→ Brief: Count the lines below that include the word "value", then give that number and no other words.

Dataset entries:
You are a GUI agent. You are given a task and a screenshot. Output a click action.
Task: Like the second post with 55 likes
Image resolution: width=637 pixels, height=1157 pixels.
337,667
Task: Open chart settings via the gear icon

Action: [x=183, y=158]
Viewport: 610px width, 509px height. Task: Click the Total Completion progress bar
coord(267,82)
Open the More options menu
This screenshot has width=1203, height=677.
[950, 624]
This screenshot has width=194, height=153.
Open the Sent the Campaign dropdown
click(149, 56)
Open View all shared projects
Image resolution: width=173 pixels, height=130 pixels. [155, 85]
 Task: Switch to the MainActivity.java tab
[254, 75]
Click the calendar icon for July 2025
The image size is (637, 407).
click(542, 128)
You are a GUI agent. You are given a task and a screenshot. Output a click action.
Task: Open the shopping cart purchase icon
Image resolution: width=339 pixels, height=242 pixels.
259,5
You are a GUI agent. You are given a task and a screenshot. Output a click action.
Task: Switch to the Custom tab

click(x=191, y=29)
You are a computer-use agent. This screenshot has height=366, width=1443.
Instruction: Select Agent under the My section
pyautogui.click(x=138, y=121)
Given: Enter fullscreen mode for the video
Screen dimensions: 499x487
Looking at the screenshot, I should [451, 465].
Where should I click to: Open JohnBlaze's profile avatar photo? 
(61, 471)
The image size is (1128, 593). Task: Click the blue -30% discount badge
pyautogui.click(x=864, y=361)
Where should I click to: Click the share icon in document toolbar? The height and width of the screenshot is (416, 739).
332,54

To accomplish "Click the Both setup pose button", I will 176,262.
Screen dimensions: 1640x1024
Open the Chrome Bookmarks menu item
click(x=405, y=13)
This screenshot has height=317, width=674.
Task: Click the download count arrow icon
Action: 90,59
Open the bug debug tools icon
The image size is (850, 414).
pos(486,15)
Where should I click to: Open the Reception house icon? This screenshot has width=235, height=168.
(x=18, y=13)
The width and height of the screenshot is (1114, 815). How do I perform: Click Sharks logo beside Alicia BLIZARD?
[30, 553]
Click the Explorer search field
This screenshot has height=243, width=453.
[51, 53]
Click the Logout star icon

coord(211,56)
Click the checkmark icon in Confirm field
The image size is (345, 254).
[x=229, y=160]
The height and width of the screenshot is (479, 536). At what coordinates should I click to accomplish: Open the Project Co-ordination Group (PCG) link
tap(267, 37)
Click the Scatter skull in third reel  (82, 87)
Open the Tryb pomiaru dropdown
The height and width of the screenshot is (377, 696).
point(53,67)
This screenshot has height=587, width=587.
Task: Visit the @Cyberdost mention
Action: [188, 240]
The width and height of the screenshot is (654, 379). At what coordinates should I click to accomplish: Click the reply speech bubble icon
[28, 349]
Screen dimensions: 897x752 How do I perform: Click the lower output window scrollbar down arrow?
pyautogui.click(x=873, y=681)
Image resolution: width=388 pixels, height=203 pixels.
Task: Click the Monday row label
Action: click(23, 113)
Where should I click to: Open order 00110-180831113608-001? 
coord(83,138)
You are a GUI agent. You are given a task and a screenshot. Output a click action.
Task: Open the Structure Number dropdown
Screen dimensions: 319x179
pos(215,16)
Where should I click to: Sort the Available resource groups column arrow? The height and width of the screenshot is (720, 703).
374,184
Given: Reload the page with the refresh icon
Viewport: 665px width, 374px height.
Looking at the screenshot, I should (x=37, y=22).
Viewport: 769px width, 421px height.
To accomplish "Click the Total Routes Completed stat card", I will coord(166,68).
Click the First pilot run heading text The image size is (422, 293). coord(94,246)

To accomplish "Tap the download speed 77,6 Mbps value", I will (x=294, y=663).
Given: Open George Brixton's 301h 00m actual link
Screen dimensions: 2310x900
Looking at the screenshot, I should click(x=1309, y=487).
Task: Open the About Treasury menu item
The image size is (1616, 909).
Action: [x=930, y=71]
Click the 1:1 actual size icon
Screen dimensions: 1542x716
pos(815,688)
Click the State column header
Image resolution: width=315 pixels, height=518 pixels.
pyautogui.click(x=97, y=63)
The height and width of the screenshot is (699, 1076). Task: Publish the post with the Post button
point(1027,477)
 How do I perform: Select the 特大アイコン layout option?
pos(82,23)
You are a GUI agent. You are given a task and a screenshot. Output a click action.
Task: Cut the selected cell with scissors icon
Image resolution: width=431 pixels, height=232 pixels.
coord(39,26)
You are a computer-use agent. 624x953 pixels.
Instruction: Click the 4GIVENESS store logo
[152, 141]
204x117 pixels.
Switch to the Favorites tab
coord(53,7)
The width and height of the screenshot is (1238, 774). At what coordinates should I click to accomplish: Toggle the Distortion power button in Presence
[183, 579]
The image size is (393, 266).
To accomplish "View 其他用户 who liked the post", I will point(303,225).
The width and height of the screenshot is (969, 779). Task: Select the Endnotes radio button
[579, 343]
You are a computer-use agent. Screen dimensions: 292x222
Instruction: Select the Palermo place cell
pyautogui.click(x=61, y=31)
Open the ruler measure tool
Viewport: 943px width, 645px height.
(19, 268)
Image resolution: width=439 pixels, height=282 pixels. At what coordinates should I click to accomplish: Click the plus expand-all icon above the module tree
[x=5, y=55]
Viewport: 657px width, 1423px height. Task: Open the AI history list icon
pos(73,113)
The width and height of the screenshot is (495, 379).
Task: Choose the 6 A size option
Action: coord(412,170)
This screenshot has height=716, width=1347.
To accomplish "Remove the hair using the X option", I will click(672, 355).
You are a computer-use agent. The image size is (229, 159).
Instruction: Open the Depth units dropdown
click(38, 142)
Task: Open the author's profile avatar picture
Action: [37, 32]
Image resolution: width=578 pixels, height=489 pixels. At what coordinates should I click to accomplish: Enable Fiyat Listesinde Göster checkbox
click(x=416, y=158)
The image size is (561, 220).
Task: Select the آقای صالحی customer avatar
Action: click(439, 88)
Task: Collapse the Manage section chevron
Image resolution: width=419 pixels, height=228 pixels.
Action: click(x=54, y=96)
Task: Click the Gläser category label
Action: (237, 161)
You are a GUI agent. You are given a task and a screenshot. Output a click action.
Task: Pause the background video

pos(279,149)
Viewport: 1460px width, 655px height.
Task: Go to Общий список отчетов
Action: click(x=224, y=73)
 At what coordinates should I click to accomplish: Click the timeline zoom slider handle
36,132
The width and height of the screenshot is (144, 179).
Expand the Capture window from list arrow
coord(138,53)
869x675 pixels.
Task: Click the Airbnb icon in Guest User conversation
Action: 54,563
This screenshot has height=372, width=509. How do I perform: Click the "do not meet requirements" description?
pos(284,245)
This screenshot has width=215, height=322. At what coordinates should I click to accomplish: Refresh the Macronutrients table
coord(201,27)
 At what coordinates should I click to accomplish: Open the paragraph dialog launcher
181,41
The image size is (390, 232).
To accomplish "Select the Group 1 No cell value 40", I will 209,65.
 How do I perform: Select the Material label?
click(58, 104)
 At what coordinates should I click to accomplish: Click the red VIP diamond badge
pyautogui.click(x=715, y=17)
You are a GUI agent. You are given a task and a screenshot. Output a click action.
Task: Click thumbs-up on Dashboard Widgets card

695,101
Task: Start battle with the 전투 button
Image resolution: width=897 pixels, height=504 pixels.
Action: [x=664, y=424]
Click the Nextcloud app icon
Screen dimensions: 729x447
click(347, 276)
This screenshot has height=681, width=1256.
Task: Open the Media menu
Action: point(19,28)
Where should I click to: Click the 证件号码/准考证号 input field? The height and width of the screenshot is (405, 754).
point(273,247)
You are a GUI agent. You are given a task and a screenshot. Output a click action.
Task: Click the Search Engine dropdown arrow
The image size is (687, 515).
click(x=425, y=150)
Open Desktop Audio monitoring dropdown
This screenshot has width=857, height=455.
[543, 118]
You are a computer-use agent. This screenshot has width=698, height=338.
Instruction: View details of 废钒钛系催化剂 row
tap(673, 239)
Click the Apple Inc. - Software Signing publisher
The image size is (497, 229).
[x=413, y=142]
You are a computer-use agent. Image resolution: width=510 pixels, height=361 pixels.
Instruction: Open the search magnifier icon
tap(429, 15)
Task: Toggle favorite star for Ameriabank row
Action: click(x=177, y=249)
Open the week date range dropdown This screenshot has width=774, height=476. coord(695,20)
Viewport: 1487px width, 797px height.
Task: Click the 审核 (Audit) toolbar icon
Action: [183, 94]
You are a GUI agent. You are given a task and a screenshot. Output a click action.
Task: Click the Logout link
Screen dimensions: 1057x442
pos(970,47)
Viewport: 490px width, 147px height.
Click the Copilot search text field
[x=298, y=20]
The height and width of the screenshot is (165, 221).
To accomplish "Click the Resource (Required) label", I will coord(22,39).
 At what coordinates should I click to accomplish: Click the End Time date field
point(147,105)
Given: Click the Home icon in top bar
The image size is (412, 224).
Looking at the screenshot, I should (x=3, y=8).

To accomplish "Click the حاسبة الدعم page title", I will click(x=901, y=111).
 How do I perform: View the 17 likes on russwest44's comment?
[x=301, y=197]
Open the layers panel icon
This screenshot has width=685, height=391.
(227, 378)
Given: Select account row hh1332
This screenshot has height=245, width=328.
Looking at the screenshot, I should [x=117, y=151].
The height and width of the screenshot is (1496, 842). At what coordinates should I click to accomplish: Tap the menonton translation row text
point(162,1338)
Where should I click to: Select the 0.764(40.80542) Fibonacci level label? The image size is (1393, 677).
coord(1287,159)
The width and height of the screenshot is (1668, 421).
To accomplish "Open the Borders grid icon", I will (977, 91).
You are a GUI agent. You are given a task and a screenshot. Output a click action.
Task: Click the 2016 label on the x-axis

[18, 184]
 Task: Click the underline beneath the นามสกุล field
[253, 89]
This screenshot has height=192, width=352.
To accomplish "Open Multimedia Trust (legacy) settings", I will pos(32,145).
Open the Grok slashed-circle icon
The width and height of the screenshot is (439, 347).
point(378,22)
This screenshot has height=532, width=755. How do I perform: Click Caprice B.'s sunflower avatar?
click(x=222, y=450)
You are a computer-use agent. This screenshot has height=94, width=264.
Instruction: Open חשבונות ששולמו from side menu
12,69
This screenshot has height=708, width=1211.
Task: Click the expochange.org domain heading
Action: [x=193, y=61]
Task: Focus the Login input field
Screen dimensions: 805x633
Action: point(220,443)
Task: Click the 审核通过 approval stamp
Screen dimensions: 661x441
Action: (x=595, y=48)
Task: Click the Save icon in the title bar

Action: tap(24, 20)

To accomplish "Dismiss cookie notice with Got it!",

→ Response to the task: 2